§ Exercise
The job is to find each line in the entries holding the string "Windows" and copy that line.
-- Records follows --
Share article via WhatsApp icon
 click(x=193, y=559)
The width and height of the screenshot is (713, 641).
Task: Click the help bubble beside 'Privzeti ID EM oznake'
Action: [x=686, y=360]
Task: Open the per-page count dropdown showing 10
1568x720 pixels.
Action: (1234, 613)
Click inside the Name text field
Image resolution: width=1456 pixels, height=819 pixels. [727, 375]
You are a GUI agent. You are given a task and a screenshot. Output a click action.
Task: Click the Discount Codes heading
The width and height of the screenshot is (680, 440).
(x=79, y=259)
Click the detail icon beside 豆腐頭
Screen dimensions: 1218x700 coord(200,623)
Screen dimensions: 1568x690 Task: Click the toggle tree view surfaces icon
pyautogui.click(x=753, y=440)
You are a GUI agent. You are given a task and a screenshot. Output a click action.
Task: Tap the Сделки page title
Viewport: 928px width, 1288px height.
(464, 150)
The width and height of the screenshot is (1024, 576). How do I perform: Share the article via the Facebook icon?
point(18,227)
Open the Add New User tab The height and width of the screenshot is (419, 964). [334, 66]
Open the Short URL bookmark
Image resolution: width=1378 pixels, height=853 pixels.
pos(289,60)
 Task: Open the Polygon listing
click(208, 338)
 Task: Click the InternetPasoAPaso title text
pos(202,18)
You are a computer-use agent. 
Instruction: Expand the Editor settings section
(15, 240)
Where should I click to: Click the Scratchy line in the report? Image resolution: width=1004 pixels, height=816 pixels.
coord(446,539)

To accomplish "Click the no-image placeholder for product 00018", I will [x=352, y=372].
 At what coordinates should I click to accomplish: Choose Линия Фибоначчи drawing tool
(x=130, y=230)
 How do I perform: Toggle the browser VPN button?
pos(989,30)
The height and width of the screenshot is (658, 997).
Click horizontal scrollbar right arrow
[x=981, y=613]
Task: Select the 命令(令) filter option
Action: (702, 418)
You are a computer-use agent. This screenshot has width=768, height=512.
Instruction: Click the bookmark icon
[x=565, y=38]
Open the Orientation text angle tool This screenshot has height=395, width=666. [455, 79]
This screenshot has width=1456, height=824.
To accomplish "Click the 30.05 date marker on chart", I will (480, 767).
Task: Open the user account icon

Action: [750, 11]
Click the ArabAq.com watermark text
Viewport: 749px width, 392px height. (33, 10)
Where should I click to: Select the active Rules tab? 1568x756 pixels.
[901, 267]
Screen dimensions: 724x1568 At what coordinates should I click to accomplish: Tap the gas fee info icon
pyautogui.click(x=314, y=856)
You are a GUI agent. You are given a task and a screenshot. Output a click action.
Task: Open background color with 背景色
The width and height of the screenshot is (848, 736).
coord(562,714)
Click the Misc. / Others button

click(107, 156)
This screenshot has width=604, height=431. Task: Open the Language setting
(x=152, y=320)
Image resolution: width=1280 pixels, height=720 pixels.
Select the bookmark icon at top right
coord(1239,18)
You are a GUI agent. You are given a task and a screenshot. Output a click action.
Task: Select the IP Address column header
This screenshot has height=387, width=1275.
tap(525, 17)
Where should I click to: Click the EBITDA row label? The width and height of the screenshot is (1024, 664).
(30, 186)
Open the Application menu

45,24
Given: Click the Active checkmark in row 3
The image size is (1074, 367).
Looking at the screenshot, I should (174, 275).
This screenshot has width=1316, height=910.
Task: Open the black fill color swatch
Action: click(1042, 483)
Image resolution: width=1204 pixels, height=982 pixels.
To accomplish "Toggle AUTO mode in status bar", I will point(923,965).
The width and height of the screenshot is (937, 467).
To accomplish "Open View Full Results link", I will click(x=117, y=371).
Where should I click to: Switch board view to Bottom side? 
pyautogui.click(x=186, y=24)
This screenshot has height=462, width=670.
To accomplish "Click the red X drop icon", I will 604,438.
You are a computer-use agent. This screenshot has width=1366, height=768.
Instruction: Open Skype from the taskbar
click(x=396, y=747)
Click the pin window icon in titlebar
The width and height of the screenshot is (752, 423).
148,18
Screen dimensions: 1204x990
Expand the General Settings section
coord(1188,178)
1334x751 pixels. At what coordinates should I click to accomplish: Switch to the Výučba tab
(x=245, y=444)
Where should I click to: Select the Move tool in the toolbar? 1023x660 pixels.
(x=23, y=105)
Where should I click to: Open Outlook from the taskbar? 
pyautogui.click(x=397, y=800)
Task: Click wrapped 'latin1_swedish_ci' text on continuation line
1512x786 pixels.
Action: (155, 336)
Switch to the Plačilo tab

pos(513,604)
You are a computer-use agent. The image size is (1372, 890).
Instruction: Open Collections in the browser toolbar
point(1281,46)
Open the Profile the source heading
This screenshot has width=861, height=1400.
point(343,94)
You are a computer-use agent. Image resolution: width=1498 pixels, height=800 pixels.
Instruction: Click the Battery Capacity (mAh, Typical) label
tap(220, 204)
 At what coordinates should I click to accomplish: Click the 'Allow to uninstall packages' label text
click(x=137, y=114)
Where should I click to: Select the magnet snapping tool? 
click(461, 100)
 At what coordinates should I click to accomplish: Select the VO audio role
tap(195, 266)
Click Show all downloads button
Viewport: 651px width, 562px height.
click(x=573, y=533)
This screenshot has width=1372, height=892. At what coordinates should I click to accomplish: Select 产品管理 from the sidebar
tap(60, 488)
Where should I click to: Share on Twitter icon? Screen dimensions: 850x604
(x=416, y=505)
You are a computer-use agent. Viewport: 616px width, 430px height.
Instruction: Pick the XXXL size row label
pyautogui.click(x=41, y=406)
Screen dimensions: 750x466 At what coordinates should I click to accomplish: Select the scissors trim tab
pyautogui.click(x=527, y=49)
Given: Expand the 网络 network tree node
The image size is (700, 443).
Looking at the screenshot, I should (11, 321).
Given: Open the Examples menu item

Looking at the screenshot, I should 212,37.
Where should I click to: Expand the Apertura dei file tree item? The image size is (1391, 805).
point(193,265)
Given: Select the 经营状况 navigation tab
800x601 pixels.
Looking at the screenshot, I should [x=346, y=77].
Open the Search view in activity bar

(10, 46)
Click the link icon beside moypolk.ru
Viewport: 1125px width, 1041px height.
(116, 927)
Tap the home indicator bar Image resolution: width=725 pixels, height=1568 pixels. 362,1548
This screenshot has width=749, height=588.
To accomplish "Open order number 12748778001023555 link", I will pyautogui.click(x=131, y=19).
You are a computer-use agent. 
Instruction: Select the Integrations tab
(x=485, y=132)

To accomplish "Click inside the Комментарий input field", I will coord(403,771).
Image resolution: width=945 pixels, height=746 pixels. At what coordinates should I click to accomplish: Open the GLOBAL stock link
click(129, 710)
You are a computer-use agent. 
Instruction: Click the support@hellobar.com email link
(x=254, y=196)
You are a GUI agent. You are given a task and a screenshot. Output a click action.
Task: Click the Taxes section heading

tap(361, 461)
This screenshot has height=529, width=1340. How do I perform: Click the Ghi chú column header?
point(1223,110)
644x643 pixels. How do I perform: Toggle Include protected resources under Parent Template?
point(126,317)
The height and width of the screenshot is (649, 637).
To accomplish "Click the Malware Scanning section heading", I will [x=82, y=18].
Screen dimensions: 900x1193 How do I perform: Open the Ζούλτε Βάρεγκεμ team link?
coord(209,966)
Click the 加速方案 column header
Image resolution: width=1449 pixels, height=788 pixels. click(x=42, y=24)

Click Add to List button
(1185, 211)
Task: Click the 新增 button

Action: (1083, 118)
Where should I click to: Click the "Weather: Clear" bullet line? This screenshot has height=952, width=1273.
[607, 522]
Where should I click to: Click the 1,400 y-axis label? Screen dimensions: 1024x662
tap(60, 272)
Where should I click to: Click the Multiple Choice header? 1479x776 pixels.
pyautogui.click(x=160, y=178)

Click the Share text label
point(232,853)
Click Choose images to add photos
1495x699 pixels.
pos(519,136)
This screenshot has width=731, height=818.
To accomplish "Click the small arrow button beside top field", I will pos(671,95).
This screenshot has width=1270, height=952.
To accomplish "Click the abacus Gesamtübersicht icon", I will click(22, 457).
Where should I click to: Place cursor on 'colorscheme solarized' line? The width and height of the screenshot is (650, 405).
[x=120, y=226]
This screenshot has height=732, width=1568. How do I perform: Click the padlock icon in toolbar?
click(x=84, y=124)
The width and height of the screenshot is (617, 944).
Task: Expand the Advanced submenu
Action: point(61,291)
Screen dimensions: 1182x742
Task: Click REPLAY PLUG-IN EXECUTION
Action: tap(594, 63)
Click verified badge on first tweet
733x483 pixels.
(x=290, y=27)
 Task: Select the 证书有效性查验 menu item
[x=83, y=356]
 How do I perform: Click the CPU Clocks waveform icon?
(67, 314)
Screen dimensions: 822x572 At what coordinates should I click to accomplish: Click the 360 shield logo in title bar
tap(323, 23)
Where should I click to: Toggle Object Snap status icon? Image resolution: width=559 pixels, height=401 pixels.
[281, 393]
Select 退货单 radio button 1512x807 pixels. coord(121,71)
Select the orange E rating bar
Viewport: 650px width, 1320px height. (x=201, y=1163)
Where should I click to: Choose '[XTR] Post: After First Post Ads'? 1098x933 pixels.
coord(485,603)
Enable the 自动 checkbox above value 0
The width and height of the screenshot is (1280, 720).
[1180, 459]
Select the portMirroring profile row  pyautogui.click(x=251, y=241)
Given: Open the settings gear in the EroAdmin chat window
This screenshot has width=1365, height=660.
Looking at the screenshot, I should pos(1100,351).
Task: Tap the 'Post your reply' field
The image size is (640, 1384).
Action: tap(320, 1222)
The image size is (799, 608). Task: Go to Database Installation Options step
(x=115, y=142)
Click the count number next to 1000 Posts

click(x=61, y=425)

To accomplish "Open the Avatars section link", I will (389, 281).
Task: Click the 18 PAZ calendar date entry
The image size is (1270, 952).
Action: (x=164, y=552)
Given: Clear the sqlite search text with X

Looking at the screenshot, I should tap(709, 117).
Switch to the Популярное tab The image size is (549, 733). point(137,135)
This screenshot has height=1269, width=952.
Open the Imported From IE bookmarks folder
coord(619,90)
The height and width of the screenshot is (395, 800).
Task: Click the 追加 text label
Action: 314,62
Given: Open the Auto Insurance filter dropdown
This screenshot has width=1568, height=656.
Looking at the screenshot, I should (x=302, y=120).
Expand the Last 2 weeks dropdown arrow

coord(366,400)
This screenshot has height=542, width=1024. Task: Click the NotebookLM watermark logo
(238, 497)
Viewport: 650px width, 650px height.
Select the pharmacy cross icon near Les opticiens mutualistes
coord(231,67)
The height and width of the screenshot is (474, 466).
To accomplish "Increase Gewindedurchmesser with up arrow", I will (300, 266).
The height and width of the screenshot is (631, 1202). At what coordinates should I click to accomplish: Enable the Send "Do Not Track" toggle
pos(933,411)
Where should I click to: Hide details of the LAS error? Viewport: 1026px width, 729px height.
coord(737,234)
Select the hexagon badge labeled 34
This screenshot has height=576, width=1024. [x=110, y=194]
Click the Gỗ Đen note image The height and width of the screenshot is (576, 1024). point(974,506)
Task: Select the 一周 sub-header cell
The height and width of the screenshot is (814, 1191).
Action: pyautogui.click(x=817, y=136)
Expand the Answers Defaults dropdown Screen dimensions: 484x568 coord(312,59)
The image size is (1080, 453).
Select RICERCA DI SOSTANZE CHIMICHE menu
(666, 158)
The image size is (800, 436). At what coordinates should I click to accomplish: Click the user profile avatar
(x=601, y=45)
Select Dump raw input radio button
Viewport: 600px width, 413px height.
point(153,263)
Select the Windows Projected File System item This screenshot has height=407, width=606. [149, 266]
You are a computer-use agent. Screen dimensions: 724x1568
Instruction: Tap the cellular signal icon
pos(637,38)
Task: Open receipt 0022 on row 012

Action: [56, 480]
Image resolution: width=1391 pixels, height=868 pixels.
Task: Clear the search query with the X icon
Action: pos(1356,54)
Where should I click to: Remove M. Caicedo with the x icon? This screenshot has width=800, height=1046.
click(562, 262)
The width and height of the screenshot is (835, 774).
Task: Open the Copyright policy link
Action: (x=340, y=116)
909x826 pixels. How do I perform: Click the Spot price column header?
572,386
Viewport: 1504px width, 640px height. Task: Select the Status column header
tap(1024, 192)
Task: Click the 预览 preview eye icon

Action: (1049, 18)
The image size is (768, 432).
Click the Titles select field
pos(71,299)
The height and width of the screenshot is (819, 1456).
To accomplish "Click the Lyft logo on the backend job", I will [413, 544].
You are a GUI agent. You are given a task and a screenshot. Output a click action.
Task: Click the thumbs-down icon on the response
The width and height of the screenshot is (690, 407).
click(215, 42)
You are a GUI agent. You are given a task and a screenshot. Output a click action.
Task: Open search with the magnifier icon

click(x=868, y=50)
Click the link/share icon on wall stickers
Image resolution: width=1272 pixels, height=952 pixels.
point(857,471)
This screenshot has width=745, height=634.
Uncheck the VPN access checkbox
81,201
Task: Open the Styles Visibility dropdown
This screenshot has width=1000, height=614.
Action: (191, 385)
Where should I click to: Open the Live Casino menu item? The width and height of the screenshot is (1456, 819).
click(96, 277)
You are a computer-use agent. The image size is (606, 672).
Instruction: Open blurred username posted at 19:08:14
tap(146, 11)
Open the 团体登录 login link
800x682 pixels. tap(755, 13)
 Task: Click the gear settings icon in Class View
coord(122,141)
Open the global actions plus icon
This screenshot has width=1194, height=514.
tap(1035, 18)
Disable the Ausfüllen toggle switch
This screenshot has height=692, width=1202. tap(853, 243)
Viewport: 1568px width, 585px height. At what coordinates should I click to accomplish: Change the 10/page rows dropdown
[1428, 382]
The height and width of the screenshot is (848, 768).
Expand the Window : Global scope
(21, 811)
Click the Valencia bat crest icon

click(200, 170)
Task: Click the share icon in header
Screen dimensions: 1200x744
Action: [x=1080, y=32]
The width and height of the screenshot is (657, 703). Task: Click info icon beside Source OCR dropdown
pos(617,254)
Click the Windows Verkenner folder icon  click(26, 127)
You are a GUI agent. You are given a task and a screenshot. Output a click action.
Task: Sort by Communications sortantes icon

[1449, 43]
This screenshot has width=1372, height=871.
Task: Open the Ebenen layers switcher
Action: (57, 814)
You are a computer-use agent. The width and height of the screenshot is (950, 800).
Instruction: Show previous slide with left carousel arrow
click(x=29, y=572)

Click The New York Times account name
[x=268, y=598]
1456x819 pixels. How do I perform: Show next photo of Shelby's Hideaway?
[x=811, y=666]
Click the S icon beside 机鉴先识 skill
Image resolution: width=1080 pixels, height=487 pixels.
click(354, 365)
-- Records concluded --
§ The completed task
Select the Windows Projected File System item This screenshot has height=407, width=606. [149, 266]
Click the Windows Verkenner folder icon  click(26, 127)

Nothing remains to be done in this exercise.